Question

A wooden pole is $$4.00 \mathrm{~m}$$ long, weighs $$315 \mathrm{~N}$$, and has its center of gravity $$1.50 \mathrm{~m}$$ from one end. What force is needed to lift each end?

Answer

**step1 Identify the pole's dimensions and weight**

First, we note down the given physical properties of the wooden pole: its total length, its total weight, and the location of its center of gravity. The center of gravity is the point where the entire weight of the pole can be considered to act.

Total\ Length\ (L) = 4.00 \mathrm{~m}

Total\ Weight\ (W) = 315 \mathrm{~N}

Distance\ from\ one\ end\ (let's\ call\ it\ End\ A)\ to\ Center\ of\ Gravity\ (d_{A\_CG}) = 1.50 \mathrm{~m}

**step2 Calculate the distance from the other end to the center of gravity**

Since the total length of the pole is known and the distance from End A to the center of gravity is given, we can calculate the distance from the other end (End B) to the center of gravity.

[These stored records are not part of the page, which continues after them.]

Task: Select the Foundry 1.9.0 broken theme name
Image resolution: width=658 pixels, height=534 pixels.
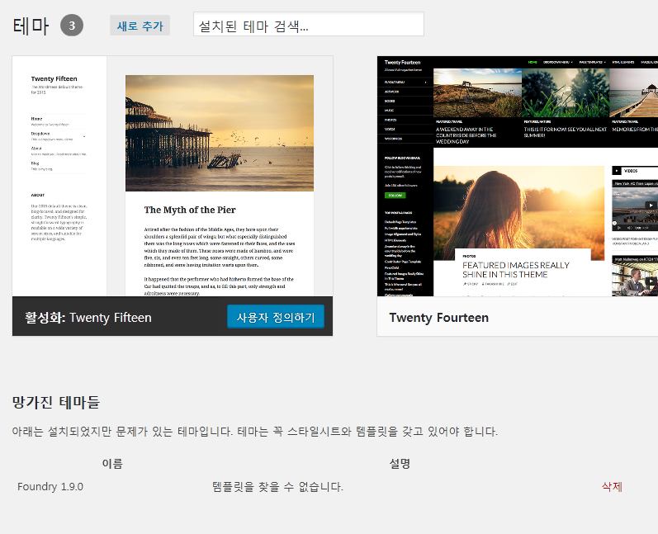Action: coord(50,487)
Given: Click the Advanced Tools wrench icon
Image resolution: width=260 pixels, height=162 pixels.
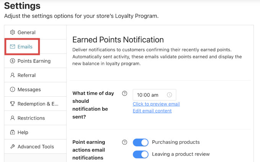Looking at the screenshot, I should 13,147.
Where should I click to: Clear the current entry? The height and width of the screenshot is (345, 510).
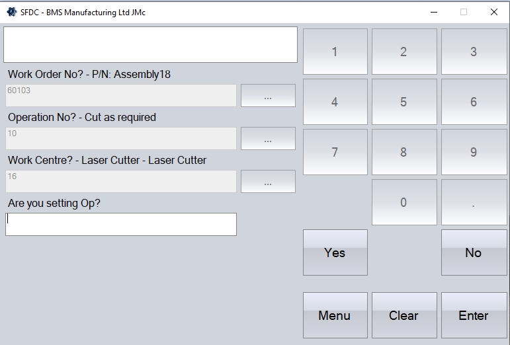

$$ \text{Distance from End B to Center of Gravity } (d_{B\_CG}) = \text{Total Length } (L) - \text{Distance from End A to Center of Gravity } (d_{A\_CG}) $$

$$ d_{B\_CG} = 4.00 \mathrm{~m} - 1.50 \mathrm{~m} = 2.50 \mathrm{~m} $$

**step3 Calculate the force needed to lift End B using moments**

To find the force needed to lift End B, we can imagine End A as a pivot point. The pole's weight acts downwards at its center of gravity, creating a turning effect (moment). The upward force at End B also creates a turning effect. For the pole to be balanced (lifted steadily), these two turning effects about End A must be equal.

The turning effect (moment) is calculated by multiplying the force by its perpendicular distance from the pivot.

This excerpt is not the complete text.